▶ **EXERCISE MATERIALS**:
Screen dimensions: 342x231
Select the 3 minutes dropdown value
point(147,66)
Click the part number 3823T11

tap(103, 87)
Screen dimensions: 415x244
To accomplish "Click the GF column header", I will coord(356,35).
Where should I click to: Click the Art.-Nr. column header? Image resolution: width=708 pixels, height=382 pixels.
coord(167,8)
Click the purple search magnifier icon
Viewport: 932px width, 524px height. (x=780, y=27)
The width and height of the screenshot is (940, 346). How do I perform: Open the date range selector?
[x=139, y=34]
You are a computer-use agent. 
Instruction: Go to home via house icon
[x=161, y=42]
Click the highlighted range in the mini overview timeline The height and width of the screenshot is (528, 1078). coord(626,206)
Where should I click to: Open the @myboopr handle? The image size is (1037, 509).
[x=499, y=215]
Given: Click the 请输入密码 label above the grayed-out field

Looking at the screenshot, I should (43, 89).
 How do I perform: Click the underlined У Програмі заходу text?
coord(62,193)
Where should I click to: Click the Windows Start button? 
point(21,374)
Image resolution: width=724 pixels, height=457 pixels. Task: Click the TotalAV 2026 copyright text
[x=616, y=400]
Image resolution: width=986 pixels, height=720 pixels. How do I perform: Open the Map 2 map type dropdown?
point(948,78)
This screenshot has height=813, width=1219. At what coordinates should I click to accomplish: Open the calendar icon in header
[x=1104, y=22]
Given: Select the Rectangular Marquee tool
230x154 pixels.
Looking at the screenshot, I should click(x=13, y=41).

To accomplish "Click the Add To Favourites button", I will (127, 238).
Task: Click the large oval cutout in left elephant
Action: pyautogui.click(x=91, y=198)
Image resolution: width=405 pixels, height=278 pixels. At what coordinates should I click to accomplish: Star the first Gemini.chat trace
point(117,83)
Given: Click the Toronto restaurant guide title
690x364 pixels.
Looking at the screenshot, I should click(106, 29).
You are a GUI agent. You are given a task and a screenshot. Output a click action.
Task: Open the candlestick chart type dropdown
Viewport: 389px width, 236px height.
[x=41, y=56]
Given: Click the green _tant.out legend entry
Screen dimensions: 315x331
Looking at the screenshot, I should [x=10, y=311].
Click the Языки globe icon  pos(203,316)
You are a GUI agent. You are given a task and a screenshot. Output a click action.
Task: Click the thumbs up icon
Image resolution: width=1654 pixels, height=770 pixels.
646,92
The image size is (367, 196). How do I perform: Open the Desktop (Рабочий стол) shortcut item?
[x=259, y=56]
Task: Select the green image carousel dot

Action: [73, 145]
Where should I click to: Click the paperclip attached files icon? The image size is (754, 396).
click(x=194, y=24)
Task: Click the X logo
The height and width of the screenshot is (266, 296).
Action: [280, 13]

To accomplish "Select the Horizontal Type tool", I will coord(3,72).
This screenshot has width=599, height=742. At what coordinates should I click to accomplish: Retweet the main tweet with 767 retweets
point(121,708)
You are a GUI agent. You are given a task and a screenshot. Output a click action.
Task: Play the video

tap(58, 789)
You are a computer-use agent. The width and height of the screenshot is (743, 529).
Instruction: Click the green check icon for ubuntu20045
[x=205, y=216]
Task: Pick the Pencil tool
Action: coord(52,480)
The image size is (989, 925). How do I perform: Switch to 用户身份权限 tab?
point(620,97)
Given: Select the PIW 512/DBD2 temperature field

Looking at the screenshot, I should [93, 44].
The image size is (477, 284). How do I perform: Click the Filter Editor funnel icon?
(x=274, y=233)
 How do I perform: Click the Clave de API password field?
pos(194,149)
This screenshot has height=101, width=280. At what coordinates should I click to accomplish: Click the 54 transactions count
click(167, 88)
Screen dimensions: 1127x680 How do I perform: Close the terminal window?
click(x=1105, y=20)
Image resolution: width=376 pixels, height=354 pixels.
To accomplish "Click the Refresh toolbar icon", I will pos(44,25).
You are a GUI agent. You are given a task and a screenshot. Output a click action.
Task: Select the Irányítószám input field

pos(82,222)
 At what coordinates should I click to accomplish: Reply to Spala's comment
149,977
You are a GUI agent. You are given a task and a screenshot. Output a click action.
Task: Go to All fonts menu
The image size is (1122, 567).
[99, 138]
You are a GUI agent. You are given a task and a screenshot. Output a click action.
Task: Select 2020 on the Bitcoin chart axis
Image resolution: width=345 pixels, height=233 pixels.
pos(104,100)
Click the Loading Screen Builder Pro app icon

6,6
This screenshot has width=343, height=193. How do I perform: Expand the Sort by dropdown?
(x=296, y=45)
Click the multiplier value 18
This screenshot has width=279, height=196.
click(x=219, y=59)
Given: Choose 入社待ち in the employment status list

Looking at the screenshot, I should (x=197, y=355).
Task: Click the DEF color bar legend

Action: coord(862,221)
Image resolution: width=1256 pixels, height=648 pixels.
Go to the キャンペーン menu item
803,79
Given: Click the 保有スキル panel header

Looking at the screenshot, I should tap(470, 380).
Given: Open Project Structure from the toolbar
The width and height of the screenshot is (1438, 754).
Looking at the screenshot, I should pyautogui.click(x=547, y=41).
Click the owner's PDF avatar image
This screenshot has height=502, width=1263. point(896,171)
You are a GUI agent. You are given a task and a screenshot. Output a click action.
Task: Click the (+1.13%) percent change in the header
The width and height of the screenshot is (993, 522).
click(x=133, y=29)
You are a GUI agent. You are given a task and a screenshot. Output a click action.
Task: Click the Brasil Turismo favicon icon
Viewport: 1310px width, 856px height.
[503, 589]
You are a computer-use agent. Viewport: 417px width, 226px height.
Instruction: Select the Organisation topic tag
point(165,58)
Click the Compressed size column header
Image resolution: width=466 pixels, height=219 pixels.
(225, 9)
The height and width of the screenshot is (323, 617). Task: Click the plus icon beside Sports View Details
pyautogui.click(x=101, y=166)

▶ **WORK TO BE COMPLETED**: No line may be skipped. Transcribe the listing above exactly.

▶ **SOLUTION TO THE EXERCISE**:
Screen dimensions: 342x231
Select the 3 minutes dropdown value
point(147,66)
Click the part number 3823T11

tap(103, 87)
Screen dimensions: 415x244
To accomplish "Click the GF column header", I will coord(356,35).
Where should I click to: Click the Art.-Nr. column header? Image resolution: width=708 pixels, height=382 pixels.
coord(167,8)
Click the purple search magnifier icon
Viewport: 932px width, 524px height. (x=780, y=27)
The width and height of the screenshot is (940, 346). How do I perform: Open the date range selector?
[x=139, y=34]
You are a computer-use agent. 
Instruction: Go to home via house icon
[x=161, y=42]
Click the highlighted range in the mini overview timeline The height and width of the screenshot is (528, 1078). coord(626,206)
Where should I click to: Open the @myboopr handle? The image size is (1037, 509).
[x=499, y=215]
Given: Click the 请输入密码 label above the grayed-out field

Looking at the screenshot, I should (43, 89).
 How do I perform: Click the underlined У Програмі заходу text?
coord(62,193)
Where should I click to: Click the Windows Start button? 
point(21,374)
Image resolution: width=724 pixels, height=457 pixels. Task: Click the TotalAV 2026 copyright text
[x=616, y=400]
Image resolution: width=986 pixels, height=720 pixels. How do I perform: Open the Map 2 map type dropdown?
point(948,78)
This screenshot has height=813, width=1219. At what coordinates should I click to accomplish: Open the calendar icon in header
[x=1104, y=22]
Given: Select the Rectangular Marquee tool
230x154 pixels.
Looking at the screenshot, I should click(x=13, y=41).

To accomplish "Click the Add To Favourites button", I will (127, 238).
Task: Click the large oval cutout in left elephant
Action: pyautogui.click(x=91, y=198)
Image resolution: width=405 pixels, height=278 pixels. At what coordinates should I click to accomplish: Star the first Gemini.chat trace
point(117,83)
Given: Click the Toronto restaurant guide title
690x364 pixels.
Looking at the screenshot, I should click(106, 29).
You are a GUI agent. You are given a task and a screenshot. Output a click action.
Task: Open the candlestick chart type dropdown
Viewport: 389px width, 236px height.
[x=41, y=56]
Given: Click the green _tant.out legend entry
Screen dimensions: 315x331
Looking at the screenshot, I should [x=10, y=311].
Click the Языки globe icon  pos(203,316)
You are a GUI agent. You are given a task and a screenshot. Output a click action.
Task: Click the thumbs up icon
Image resolution: width=1654 pixels, height=770 pixels.
646,92
The image size is (367, 196). How do I perform: Open the Desktop (Рабочий стол) shortcut item?
[x=259, y=56]
Task: Select the green image carousel dot

Action: [73, 145]
Where should I click to: Click the paperclip attached files icon? The image size is (754, 396).
click(x=194, y=24)
Task: Click the X logo
The height and width of the screenshot is (266, 296).
Action: [280, 13]

To accomplish "Select the Horizontal Type tool", I will coord(3,72).
This screenshot has width=599, height=742. At what coordinates should I click to accomplish: Retweet the main tweet with 767 retweets
point(121,708)
You are a GUI agent. You are given a task and a screenshot. Output a click action.
Task: Play the video

tap(58, 789)
You are a computer-use agent. The width and height of the screenshot is (743, 529).
Instruction: Click the green check icon for ubuntu20045
[x=205, y=216]
Task: Pick the Pencil tool
Action: coord(52,480)
The image size is (989, 925). How do I perform: Switch to 用户身份权限 tab?
point(620,97)
Given: Select the PIW 512/DBD2 temperature field

Looking at the screenshot, I should [93, 44].
The image size is (477, 284). How do I perform: Click the Filter Editor funnel icon?
(x=274, y=233)
 How do I perform: Click the Clave de API password field?
pos(194,149)
This screenshot has height=101, width=280. At what coordinates should I click to accomplish: Click the 54 transactions count
click(167, 88)
Screen dimensions: 1127x680 How do I perform: Close the terminal window?
click(x=1105, y=20)
Image resolution: width=376 pixels, height=354 pixels.
To accomplish "Click the Refresh toolbar icon", I will pos(44,25).
You are a GUI agent. You are given a task and a screenshot. Output a click action.
Task: Select the Irányítószám input field

pos(82,222)
 At what coordinates should I click to accomplish: Reply to Spala's comment
149,977
You are a GUI agent. You are given a task and a screenshot. Output a click action.
Task: Go to All fonts menu
The image size is (1122, 567).
[99, 138]
You are a GUI agent. You are given a task and a screenshot. Output a click action.
Task: Select 2020 on the Bitcoin chart axis
Image resolution: width=345 pixels, height=233 pixels.
pos(104,100)
Click the Loading Screen Builder Pro app icon

6,6
This screenshot has width=343, height=193. How do I perform: Expand the Sort by dropdown?
(x=296, y=45)
Click the multiplier value 18
This screenshot has width=279, height=196.
click(x=219, y=59)
Given: Choose 入社待ち in the employment status list

Looking at the screenshot, I should (x=197, y=355).
Task: Click the DEF color bar legend

Action: coord(862,221)
Image resolution: width=1256 pixels, height=648 pixels.
Go to the キャンペーン menu item
803,79
Given: Click the 保有スキル panel header

Looking at the screenshot, I should tap(470, 380).
Given: Open Project Structure from the toolbar
The width and height of the screenshot is (1438, 754).
Looking at the screenshot, I should pyautogui.click(x=547, y=41).
Click the owner's PDF avatar image
This screenshot has height=502, width=1263. point(896,171)
You are a GUI agent. You are given a task and a screenshot. Output a click action.
Task: Click the (+1.13%) percent change in the header
The width and height of the screenshot is (993, 522).
click(x=133, y=29)
You are a GUI agent. You are given a task and a screenshot. Output a click action.
Task: Click the Brasil Turismo favicon icon
Viewport: 1310px width, 856px height.
[503, 589]
You are a computer-use agent. Viewport: 417px width, 226px height.
Instruction: Select the Organisation topic tag
point(165,58)
Click the Compressed size column header
Image resolution: width=466 pixels, height=219 pixels.
(225, 9)
The height and width of the screenshot is (323, 617). Task: Click the plus icon beside Sports View Details
pyautogui.click(x=101, y=166)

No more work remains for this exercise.